:: Task description ::
From the line with "The height and width of the screenshot is (815, 1349)." to the line with "will pyautogui.click(x=113, y=1027).", write the material out again, substituting "Instruction" for every "Given" and changing nothing else.

Extracted records
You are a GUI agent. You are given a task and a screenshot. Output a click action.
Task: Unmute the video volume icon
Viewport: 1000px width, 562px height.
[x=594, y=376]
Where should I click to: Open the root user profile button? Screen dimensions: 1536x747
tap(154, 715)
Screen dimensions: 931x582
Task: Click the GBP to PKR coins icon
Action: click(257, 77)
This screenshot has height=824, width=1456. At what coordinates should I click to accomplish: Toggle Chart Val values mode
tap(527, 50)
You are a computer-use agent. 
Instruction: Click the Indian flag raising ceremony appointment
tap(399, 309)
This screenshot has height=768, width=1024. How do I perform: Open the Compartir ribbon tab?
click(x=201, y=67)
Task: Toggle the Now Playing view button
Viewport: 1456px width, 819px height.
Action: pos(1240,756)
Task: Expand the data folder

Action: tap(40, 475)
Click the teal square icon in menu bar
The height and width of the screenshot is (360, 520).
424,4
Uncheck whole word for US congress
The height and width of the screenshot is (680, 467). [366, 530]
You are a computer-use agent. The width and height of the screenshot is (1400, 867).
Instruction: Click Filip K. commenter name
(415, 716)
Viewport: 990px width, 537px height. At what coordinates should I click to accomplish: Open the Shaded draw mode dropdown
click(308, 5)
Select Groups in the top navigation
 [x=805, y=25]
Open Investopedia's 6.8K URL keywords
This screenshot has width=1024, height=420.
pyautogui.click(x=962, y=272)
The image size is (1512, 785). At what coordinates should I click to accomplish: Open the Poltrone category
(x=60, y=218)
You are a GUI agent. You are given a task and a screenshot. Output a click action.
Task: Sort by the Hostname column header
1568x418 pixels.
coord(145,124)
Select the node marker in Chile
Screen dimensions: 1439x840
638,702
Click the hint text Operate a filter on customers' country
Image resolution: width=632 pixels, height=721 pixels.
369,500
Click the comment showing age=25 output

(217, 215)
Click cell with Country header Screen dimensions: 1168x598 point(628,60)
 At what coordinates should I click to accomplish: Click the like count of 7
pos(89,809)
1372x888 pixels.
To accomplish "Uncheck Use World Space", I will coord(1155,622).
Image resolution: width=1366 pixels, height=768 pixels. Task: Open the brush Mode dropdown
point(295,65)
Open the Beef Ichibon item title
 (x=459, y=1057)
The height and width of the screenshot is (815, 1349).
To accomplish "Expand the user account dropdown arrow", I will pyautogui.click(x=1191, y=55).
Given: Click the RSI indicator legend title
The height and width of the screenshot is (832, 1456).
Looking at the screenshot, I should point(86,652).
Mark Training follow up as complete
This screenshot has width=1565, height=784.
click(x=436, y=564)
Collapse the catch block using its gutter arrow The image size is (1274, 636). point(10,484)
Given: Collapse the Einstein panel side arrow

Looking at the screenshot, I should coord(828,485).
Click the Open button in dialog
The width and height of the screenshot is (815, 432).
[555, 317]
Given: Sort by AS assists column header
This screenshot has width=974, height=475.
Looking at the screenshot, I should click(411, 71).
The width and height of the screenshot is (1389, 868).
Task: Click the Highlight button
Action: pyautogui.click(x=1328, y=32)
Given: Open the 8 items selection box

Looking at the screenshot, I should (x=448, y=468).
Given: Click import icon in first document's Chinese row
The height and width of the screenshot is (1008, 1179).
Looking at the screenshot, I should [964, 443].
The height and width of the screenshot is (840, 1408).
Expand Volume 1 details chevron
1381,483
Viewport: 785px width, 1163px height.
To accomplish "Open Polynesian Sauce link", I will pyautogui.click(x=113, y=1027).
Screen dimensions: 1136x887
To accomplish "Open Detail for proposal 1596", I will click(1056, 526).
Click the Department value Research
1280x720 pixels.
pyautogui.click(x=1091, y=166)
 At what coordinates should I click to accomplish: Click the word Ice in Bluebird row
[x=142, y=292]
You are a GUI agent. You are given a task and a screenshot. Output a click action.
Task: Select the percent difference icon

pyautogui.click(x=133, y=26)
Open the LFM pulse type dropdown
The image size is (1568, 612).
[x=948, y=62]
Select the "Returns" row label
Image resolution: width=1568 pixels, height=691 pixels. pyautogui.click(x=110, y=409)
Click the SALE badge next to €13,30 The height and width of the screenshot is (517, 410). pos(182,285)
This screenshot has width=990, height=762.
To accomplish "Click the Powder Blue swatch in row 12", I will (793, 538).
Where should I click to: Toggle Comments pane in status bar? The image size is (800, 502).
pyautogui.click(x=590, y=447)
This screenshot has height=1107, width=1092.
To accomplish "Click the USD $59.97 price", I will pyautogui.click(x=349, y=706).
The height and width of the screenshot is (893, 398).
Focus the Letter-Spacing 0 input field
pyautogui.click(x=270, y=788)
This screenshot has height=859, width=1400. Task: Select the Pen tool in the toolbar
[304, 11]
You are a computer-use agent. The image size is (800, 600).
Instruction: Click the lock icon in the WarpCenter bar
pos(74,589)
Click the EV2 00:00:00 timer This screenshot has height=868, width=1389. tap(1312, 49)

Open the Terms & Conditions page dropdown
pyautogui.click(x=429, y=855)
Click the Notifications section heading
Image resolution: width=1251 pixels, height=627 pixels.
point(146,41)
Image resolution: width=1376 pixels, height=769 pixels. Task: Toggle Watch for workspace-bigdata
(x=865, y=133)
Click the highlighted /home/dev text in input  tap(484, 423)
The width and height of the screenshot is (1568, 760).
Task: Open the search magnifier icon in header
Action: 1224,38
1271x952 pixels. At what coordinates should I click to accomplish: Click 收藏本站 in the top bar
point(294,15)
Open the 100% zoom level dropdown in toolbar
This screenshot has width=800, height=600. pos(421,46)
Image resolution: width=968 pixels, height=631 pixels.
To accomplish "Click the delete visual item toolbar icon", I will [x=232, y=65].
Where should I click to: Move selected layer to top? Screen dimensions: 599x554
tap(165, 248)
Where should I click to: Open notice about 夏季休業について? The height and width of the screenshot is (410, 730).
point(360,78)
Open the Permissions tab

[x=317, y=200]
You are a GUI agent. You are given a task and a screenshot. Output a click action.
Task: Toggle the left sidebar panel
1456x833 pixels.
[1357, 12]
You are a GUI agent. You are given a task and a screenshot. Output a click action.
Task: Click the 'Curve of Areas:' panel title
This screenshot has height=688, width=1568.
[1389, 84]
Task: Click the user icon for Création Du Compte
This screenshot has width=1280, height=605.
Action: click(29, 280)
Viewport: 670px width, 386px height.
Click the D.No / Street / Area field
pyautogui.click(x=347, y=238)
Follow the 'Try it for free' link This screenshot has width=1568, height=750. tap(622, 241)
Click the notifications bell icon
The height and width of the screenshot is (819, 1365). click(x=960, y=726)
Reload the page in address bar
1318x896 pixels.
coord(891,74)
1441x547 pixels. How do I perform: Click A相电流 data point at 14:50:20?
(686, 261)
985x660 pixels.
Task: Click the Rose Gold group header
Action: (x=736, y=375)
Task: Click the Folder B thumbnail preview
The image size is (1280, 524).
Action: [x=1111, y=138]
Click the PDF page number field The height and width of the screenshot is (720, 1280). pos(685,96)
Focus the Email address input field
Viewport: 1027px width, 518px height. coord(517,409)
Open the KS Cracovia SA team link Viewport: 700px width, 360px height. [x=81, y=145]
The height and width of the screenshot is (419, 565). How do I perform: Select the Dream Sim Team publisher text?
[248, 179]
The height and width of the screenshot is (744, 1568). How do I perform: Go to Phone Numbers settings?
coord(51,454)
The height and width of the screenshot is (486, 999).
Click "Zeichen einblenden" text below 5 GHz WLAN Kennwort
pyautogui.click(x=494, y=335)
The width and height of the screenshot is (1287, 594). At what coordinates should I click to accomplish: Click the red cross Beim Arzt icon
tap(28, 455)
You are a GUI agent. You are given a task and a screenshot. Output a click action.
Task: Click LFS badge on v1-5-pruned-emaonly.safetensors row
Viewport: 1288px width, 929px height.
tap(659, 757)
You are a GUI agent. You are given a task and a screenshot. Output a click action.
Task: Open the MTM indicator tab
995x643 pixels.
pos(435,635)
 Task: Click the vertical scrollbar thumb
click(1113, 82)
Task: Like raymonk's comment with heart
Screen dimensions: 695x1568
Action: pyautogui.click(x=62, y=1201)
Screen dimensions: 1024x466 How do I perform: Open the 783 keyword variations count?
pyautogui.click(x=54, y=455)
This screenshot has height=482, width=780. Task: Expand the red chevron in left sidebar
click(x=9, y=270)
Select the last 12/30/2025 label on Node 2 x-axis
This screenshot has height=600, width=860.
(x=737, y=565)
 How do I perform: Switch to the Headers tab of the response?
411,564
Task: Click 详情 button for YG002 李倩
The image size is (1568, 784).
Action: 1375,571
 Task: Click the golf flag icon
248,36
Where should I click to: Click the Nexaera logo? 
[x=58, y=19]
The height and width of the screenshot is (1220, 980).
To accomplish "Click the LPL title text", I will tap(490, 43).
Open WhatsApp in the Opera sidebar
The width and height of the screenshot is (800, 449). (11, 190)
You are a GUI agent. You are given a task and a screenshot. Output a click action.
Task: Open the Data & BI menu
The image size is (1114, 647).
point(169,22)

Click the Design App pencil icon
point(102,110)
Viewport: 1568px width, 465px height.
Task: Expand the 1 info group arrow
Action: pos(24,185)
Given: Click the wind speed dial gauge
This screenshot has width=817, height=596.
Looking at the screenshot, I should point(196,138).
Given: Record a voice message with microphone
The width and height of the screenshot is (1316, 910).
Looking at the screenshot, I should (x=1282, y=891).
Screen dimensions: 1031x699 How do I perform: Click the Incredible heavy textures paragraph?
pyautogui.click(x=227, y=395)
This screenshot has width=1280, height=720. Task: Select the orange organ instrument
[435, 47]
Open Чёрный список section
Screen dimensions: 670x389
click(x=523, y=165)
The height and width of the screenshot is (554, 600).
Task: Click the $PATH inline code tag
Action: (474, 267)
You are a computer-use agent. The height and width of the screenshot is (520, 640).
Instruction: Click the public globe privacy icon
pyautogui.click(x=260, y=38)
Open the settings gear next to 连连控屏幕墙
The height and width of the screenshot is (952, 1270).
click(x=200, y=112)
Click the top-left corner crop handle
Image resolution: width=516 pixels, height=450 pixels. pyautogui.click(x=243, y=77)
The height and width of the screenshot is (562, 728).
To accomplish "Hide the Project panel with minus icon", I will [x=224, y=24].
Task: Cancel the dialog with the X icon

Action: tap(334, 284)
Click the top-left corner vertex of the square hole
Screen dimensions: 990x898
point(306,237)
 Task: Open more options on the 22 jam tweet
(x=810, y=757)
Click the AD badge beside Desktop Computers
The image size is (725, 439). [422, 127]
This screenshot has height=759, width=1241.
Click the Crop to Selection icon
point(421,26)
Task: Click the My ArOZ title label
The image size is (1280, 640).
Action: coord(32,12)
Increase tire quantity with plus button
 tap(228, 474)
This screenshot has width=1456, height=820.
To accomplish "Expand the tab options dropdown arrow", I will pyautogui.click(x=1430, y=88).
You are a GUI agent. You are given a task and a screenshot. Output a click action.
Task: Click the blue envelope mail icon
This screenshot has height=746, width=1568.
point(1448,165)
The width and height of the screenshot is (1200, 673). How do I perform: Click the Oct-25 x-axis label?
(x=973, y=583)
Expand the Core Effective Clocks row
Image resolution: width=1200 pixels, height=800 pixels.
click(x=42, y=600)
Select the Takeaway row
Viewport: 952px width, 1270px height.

:: Result for this exercise ::
The height and width of the screenshot is (815, 1349).
To accomplish "Expand the user account dropdown arrow", I will pyautogui.click(x=1191, y=55).
Instruction: Click the RSI indicator legend title
The height and width of the screenshot is (832, 1456).
Looking at the screenshot, I should point(86,652).
Mark Training follow up as complete
This screenshot has width=1565, height=784.
click(x=436, y=564)
Collapse the catch block using its gutter arrow The image size is (1274, 636). point(10,484)
Instruction: Collapse the Einstein panel side arrow

Looking at the screenshot, I should coord(828,485).
Click the Open button in dialog
The width and height of the screenshot is (815, 432).
[555, 317]
Instruction: Sort by AS assists column header
This screenshot has width=974, height=475.
Looking at the screenshot, I should click(411, 71).
The width and height of the screenshot is (1389, 868).
Task: Click the Highlight button
Action: pyautogui.click(x=1328, y=32)
Instruction: Open the 8 items selection box

Looking at the screenshot, I should (x=448, y=468).
Instruction: Click import icon in first document's Chinese row
The height and width of the screenshot is (1008, 1179).
Looking at the screenshot, I should [964, 443].
The height and width of the screenshot is (840, 1408).
Expand Volume 1 details chevron
1381,483
Viewport: 785px width, 1163px height.
To accomplish "Open Polynesian Sauce link", I will pyautogui.click(x=113, y=1027).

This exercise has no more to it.